Answer: 14 days Explain
This is a question about half-life, which is how long it takes for half of something radioactive to go away. . The solving step is:

1. We start with 1.2 mg of phosphorus-32.
2. After one half-life, half of it would be left: 1.2 mg / 2 = 0.6 mg.

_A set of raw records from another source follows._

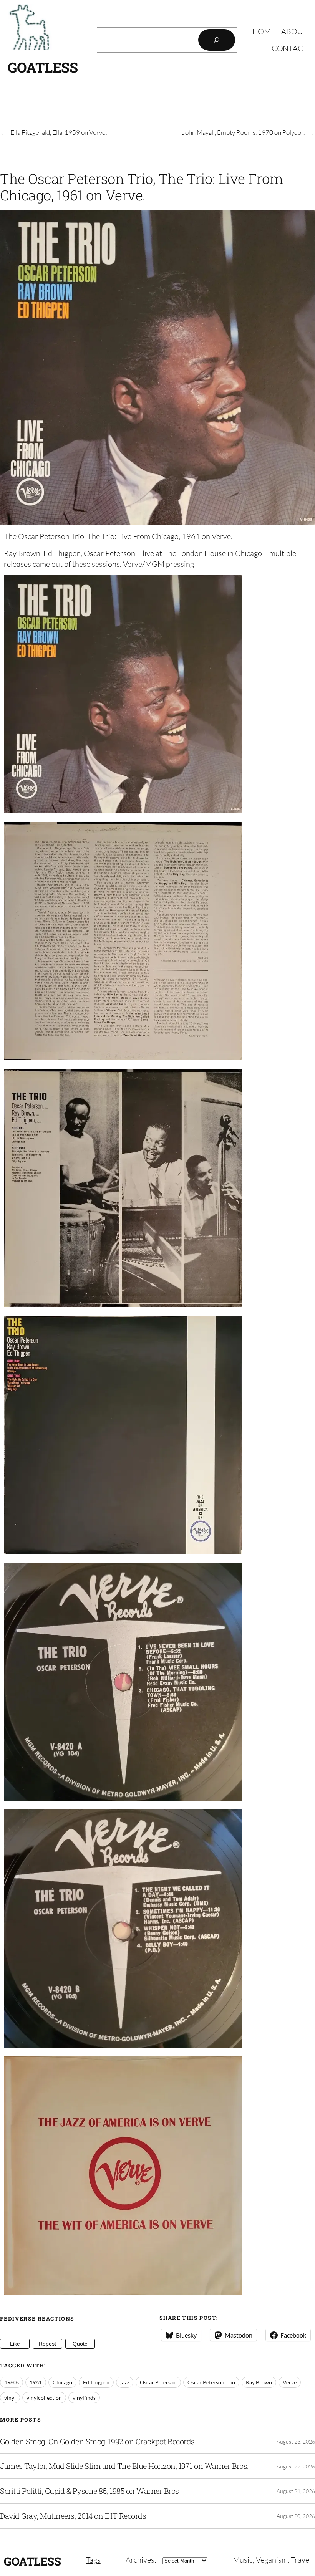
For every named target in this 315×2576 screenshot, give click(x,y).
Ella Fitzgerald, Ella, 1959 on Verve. (58, 132)
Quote (80, 2344)
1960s (11, 2382)
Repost (47, 2344)
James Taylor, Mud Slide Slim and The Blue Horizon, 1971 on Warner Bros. (124, 2466)
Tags (93, 2559)
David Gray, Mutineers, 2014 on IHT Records (73, 2516)
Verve (290, 2382)
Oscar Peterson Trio (211, 2382)
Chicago (62, 2382)
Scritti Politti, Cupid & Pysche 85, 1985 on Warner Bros (89, 2491)
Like (15, 2344)
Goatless (43, 67)
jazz (124, 2382)
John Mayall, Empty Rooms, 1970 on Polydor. (243, 132)
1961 (36, 2382)
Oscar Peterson (158, 2382)
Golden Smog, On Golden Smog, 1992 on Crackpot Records (97, 2441)
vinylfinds (84, 2397)
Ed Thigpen (96, 2382)
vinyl (10, 2397)
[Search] (216, 40)
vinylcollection (44, 2397)
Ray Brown (259, 2382)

3. After another half-life, half of that would be left: 0.6 mg / 2 = 0.3 mg.
4. So, it took 2 half-lives for the amount to go from 1.2 mg down to 0.3 mg.
5. Since this took a total of 28 days, each half-life must be 28 days divided by 2.
6. 28 days / 2 = 14 days.
So, the half-life of phosphorus-32 is 14 days.